_What the task requires_
Look through the records below for the line with "Screen dimensions: 750x570" and the line with "Open the Edit", then return those lines and all lines between, exactly.

————————

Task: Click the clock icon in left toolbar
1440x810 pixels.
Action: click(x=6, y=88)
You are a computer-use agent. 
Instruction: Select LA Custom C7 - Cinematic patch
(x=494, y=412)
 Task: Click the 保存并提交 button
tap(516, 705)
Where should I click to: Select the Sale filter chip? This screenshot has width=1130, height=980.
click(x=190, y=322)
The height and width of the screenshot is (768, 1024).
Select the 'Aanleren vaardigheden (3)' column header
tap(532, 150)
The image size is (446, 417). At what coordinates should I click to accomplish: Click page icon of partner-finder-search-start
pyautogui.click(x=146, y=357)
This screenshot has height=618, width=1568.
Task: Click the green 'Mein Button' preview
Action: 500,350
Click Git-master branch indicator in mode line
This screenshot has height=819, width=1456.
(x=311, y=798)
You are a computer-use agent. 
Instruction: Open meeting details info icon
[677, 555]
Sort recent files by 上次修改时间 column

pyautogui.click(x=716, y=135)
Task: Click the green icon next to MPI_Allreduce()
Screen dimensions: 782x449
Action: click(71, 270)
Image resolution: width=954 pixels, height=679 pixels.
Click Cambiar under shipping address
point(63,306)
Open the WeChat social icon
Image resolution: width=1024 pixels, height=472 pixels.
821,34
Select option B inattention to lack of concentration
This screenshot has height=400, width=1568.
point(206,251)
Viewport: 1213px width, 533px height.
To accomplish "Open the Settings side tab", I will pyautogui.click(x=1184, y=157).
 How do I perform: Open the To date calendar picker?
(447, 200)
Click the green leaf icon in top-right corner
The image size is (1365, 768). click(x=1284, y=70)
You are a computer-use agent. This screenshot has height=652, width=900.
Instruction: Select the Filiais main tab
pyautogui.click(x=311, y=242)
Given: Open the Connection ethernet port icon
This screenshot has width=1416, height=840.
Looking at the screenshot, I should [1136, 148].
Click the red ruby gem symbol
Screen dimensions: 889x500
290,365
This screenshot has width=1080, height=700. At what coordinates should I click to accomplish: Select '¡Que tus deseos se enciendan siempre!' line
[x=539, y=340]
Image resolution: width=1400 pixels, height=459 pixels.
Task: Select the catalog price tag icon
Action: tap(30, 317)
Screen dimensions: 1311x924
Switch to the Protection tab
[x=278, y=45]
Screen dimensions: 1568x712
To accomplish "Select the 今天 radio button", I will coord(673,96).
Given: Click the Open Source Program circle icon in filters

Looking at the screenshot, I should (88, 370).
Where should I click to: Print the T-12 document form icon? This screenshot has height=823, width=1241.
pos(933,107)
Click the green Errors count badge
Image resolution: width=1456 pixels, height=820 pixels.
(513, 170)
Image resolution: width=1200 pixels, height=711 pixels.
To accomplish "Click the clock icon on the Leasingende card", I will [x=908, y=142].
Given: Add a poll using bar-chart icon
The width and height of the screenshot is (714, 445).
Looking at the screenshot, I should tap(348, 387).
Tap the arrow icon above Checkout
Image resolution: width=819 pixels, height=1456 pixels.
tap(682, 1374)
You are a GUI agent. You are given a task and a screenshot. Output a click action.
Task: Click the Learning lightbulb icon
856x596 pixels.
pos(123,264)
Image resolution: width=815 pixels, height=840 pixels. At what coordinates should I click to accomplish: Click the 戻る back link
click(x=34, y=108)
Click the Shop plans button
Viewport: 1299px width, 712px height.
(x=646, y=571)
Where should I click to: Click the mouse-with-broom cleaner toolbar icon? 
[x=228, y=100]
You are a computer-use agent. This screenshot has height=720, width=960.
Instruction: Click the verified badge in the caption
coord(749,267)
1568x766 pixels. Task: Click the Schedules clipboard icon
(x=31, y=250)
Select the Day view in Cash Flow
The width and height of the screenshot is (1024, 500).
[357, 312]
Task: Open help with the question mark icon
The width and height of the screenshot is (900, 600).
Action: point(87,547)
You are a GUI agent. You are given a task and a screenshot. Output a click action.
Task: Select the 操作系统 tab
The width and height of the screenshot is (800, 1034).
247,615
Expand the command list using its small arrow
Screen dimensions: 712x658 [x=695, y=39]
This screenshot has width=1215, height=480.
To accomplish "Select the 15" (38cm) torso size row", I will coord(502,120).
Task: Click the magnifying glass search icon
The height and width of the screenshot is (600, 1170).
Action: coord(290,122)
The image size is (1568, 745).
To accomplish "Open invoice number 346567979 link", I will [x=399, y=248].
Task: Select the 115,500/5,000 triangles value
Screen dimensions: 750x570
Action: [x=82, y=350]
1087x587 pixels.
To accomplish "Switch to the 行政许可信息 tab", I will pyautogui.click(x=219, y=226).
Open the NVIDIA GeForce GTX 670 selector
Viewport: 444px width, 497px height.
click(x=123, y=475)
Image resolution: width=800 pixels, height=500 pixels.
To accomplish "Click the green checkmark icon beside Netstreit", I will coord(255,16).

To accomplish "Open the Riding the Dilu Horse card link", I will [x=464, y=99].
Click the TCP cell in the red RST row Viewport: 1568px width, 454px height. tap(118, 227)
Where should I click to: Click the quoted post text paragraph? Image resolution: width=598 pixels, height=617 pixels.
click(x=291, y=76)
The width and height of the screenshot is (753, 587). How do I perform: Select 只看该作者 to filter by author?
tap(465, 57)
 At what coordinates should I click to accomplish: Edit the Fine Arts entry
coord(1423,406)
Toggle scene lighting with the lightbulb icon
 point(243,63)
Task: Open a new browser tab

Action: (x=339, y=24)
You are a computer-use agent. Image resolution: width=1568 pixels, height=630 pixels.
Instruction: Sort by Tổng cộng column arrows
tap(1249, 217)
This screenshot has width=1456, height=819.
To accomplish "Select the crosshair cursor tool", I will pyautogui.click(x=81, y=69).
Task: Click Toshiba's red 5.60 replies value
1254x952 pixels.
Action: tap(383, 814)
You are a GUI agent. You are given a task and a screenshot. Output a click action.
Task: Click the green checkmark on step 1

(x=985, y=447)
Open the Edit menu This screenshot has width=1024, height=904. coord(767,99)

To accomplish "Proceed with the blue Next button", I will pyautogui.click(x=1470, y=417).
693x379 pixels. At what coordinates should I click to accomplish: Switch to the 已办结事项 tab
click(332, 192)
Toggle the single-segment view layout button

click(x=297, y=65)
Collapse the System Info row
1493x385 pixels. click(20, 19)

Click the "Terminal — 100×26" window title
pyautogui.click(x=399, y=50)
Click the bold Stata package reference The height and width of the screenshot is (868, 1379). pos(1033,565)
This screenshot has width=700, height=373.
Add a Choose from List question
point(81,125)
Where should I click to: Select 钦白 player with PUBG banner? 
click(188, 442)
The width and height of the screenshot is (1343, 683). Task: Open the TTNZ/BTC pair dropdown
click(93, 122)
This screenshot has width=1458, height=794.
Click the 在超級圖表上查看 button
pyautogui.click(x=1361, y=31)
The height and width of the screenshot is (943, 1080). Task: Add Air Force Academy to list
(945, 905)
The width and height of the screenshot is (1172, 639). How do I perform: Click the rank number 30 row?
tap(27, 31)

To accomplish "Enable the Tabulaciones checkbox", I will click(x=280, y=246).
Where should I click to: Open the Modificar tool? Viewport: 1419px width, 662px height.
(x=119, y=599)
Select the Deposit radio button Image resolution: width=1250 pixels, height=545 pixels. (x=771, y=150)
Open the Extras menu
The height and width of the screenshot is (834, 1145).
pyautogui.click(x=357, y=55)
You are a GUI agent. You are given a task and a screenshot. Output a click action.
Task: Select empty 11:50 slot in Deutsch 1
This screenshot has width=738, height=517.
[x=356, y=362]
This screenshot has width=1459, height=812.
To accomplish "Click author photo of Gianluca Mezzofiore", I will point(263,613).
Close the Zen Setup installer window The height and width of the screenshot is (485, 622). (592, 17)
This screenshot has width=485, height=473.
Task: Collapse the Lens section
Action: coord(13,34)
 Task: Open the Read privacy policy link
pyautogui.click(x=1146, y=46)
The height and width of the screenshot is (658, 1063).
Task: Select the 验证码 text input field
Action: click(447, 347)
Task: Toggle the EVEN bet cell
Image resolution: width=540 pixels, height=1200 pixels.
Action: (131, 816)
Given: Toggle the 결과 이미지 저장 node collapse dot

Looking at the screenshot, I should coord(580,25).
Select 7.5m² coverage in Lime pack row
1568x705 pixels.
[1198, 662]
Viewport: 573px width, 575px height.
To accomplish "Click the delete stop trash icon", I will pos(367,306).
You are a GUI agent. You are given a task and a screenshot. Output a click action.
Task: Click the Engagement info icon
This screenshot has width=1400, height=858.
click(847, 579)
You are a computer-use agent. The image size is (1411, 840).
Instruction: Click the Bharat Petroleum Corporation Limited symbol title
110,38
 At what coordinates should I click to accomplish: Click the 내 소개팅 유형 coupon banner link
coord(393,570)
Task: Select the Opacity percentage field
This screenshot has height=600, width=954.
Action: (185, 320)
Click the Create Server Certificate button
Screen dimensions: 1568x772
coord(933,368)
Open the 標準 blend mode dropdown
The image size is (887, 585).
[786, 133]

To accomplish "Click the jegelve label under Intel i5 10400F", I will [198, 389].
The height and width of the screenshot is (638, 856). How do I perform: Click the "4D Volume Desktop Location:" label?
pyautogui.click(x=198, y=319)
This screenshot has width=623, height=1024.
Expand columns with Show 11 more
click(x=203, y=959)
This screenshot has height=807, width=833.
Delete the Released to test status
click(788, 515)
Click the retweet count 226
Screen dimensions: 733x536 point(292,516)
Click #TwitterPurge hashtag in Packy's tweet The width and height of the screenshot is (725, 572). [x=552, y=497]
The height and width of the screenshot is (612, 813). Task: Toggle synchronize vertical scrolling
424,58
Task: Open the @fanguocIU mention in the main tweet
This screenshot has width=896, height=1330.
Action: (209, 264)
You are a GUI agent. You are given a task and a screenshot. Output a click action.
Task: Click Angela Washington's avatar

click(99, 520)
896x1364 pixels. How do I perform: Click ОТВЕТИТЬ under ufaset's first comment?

————————

_Output for this task_
Screen dimensions: 750x570
Action: [x=82, y=350]
1087x587 pixels.
To accomplish "Switch to the 行政许可信息 tab", I will pyautogui.click(x=219, y=226).
Open the NVIDIA GeForce GTX 670 selector
Viewport: 444px width, 497px height.
click(x=123, y=475)
Image resolution: width=800 pixels, height=500 pixels.
To accomplish "Click the green checkmark icon beside Netstreit", I will coord(255,16).

To accomplish "Open the Riding the Dilu Horse card link", I will [x=464, y=99].
Click the TCP cell in the red RST row Viewport: 1568px width, 454px height. tap(118, 227)
Where should I click to: Click the quoted post text paragraph? Image resolution: width=598 pixels, height=617 pixels.
click(x=291, y=76)
The width and height of the screenshot is (753, 587). How do I perform: Select 只看该作者 to filter by author?
tap(465, 57)
 At what coordinates should I click to accomplish: Edit the Fine Arts entry
coord(1423,406)
Toggle scene lighting with the lightbulb icon
 point(243,63)
Task: Open a new browser tab

Action: (x=339, y=24)
You are a computer-use agent. Image resolution: width=1568 pixels, height=630 pixels.
Instruction: Sort by Tổng cộng column arrows
tap(1249, 217)
This screenshot has width=1456, height=819.
To accomplish "Select the crosshair cursor tool", I will pyautogui.click(x=81, y=69).
Task: Click Toshiba's red 5.60 replies value
1254x952 pixels.
Action: tap(383, 814)
You are a GUI agent. You are given a task and a screenshot. Output a click action.
Task: Click the green checkmark on step 1

(x=985, y=447)
Open the Edit menu This screenshot has width=1024, height=904. coord(767,99)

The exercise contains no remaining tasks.